Work order: All lines in the material with the string "Report" should be listed.

########################################

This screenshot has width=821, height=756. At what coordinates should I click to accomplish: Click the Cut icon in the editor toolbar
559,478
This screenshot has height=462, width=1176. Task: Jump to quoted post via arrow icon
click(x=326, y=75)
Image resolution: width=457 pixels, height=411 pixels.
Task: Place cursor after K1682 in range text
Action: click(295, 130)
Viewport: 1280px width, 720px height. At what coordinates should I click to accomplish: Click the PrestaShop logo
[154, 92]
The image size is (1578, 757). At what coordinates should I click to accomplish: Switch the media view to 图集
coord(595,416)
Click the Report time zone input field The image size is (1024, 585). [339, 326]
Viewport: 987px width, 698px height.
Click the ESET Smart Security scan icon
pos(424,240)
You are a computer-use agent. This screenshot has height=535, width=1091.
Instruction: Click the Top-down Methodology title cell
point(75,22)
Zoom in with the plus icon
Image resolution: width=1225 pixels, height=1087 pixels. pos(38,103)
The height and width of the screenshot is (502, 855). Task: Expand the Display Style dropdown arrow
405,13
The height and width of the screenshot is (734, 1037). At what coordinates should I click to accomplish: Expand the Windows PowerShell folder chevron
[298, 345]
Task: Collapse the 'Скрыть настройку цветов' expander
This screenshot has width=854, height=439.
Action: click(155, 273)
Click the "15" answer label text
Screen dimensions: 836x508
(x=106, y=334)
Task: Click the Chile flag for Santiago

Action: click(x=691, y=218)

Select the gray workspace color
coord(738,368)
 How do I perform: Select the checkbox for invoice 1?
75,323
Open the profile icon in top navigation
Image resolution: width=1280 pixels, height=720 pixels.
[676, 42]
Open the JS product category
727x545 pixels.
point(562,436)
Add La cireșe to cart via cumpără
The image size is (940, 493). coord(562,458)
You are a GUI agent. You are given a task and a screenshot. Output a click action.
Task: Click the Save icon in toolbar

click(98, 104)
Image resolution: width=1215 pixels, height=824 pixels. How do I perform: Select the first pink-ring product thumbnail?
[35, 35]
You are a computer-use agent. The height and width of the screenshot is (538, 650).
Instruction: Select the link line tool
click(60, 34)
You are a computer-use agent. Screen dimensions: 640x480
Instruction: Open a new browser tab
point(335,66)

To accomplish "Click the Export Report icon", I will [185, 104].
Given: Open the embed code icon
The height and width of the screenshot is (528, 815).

########################################

Task result:
Click the Report time zone input field The image size is (1024, 585). [339, 326]
To accomplish "Click the Export Report icon", I will [185, 104].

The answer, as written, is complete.